Correct answer: B. 0900–1100.

Regular insulin onset is 30 minutes, peaks at 2–4 hours, and lasts 6–8 hours. Hypoglycemia is most likely at the peak — 2 to 4 hours after a 0700 dose, which is 0900–1100.

Key concept: Regular insulin peaks at 2–4 h. NPH peaks at 4–12 h. Rapid (lispro/aspart) peaks at 1 h.
Question 3

Before administering digoxin to an adult client, the nurse should:

  1. ACheck blood pressure and hold if systolic < 100 mm Hg.
  2. BMeasure the apical pulse for 60 seconds and hold if < 60 bpm.
  3. CCheck the most recent potassium and hold if > 5.0.
  4. DAuscultate lung sounds for crackles.
Correct answer: B. Measure the apical pulse for 60 seconds and hold if < 60 bpm.

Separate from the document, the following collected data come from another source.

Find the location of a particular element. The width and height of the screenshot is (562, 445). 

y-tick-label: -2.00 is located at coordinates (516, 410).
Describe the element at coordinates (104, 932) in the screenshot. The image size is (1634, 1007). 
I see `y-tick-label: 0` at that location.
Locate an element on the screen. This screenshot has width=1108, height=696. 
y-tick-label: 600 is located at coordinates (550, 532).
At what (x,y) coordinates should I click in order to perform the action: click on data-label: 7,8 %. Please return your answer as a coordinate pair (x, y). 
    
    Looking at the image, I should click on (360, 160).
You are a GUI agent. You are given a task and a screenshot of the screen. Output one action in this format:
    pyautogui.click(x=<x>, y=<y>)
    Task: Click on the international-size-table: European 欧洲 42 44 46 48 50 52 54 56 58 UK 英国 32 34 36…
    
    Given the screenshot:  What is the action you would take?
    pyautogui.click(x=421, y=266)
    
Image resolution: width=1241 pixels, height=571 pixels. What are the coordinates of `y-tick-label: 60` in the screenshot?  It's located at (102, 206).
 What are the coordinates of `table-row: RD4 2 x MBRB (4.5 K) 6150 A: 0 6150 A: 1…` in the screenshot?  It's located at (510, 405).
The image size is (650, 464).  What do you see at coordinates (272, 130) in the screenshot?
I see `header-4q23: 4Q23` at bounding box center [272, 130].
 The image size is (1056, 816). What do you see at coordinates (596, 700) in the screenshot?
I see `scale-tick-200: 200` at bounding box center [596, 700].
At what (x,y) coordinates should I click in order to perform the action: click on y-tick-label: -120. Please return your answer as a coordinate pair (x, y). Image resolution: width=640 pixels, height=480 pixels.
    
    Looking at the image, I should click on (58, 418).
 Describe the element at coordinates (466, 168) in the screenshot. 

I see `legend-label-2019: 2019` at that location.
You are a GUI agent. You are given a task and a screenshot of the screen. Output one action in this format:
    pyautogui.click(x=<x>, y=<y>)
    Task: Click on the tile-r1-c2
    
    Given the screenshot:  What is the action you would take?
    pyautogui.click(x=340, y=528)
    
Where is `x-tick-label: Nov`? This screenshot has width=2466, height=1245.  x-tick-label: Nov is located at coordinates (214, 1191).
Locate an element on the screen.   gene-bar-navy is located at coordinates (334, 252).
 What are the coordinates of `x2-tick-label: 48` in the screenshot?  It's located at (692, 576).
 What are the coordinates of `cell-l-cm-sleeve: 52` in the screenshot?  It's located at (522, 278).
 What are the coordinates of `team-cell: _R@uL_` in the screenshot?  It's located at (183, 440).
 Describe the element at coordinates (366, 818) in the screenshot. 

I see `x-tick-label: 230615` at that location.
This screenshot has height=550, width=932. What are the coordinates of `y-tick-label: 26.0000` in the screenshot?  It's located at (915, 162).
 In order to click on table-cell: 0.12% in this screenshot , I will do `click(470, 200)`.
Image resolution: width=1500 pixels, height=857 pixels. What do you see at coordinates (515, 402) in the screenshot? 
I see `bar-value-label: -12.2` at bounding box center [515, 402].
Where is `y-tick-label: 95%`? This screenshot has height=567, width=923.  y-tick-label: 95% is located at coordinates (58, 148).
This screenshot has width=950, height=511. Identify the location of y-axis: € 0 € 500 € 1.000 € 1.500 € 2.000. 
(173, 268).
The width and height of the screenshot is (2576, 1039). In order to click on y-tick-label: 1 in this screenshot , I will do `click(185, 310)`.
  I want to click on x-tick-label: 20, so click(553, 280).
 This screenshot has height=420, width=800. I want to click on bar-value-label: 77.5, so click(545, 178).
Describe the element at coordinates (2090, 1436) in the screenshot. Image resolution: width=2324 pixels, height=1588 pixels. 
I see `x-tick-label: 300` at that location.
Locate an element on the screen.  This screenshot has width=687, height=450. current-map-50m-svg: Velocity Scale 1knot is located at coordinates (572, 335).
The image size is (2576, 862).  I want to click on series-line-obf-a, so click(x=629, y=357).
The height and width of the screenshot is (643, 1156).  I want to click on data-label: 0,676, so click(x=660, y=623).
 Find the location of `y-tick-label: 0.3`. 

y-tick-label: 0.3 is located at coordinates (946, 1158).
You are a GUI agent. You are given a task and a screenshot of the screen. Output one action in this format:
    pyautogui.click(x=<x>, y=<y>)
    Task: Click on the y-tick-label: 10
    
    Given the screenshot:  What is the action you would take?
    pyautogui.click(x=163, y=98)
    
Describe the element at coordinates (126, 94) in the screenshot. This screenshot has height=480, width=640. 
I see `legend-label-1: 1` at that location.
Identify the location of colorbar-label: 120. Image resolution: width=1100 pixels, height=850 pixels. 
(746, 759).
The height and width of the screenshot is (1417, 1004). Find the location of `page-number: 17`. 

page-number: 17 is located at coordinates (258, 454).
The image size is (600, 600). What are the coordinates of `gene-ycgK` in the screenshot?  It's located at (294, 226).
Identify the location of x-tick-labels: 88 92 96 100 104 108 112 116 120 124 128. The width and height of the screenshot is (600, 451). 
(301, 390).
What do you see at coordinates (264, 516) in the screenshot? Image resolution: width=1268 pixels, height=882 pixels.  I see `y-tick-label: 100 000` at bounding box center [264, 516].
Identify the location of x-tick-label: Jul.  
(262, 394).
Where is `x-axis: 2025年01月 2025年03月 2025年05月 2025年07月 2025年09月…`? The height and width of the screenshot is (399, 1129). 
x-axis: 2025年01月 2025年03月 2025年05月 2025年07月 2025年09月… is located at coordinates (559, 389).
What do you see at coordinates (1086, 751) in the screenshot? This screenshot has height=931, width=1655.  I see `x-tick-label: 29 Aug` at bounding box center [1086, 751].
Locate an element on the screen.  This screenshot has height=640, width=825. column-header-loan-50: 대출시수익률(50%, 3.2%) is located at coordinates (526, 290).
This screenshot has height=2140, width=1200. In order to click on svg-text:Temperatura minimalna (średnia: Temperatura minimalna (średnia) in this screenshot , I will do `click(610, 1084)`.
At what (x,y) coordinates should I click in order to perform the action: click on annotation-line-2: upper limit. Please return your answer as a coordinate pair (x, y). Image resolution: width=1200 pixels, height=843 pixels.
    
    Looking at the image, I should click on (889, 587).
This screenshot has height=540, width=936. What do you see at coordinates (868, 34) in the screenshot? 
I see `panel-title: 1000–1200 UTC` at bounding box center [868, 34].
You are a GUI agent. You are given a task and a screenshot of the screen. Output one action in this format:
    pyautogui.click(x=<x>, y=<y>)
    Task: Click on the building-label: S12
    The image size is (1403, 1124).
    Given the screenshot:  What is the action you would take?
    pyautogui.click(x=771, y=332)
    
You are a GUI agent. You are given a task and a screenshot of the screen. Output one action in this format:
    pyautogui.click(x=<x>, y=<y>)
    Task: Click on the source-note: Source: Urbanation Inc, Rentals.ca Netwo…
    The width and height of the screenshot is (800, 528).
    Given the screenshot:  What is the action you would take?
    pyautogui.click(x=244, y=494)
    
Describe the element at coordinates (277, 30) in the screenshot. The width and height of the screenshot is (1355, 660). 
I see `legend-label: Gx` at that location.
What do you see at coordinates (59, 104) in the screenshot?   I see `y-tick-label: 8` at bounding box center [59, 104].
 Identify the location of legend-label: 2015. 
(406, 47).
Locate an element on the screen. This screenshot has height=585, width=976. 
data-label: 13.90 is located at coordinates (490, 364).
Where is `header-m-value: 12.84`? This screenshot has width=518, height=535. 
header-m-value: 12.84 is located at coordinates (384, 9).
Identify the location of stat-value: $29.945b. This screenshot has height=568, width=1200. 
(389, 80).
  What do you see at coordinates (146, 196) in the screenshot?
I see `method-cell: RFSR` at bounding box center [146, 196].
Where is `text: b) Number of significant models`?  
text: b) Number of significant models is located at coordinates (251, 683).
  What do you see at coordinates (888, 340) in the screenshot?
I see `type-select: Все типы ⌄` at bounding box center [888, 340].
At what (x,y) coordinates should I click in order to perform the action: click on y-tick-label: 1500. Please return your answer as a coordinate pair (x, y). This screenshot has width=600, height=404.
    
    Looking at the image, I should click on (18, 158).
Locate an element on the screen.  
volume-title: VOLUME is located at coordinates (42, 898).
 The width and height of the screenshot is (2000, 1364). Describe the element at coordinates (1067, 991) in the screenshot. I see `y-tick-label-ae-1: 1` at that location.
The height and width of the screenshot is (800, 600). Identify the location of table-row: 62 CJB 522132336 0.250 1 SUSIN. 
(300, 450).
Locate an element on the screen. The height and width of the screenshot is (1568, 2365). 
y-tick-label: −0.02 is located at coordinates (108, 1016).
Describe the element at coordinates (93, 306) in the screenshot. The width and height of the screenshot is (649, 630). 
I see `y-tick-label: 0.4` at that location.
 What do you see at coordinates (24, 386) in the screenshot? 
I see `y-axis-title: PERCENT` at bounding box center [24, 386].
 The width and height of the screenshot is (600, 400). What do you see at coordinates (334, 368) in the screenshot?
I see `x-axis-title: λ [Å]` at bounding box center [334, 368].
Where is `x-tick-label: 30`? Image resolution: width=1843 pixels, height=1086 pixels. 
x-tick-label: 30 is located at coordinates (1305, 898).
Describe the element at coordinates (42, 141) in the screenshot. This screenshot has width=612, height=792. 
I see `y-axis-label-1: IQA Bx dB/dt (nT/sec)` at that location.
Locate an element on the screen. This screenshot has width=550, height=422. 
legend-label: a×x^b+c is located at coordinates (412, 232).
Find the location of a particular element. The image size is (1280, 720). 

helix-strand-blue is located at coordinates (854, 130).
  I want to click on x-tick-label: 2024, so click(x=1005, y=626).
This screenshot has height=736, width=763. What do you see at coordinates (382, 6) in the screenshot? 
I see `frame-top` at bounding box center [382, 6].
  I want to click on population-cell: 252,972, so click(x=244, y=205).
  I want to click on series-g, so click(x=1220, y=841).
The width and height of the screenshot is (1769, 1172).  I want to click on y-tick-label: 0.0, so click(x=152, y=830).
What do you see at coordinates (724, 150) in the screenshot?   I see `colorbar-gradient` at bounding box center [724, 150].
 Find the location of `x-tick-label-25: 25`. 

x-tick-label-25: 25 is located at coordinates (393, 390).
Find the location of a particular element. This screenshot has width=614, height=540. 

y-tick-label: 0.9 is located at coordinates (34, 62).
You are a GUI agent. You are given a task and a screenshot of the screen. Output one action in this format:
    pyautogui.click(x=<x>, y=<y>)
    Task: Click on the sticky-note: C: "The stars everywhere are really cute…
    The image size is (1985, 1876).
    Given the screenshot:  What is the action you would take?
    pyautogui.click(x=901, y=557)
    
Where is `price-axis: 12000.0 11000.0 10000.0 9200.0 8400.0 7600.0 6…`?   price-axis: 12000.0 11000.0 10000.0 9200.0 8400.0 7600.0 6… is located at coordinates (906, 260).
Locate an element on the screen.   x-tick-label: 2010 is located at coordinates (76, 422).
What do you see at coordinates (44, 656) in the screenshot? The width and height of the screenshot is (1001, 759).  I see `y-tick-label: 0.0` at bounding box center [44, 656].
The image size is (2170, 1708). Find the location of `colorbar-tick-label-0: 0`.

Digoxin should be held in adults if the apical heart rate is < 60 bpm (children < 90–110 depending on age). Always assess for signs of toxicity: nausea, vomiting, visual changes (yellow halos), and arrhythmias. Hypokalemia potentiates toxicity, so check the potassium too — but the bedside action is the apical pulse.

Key concept: Digoxin: hold for HR < 60 in adults. Watch for toxicity, especially with hypokalemia.
Question 4

Which action by the nurse demonstrates safe practice of the "rights" of medication administration?

  1. AAsking the client their name and verifying with one identifier.
  2. BChecking the medication against the MAR three times before administration.
  3. CAdministering the medication first and documenting at the end of the shift.
  4. DBorrowing a dose from another client when pharmacy is closed.
Correct answer: B. Checking the medication against the MAR three times before administration.

Best practice is to verify the medication against the MAR three times: when retrieving from storage, when preparing, and at the bedside. Two patient identifiers are required (not one). Documentation must be done immediately after administration, and never borrow medications between clients.

Key concept: Three checks, two identifiers, document immediately, never borrow.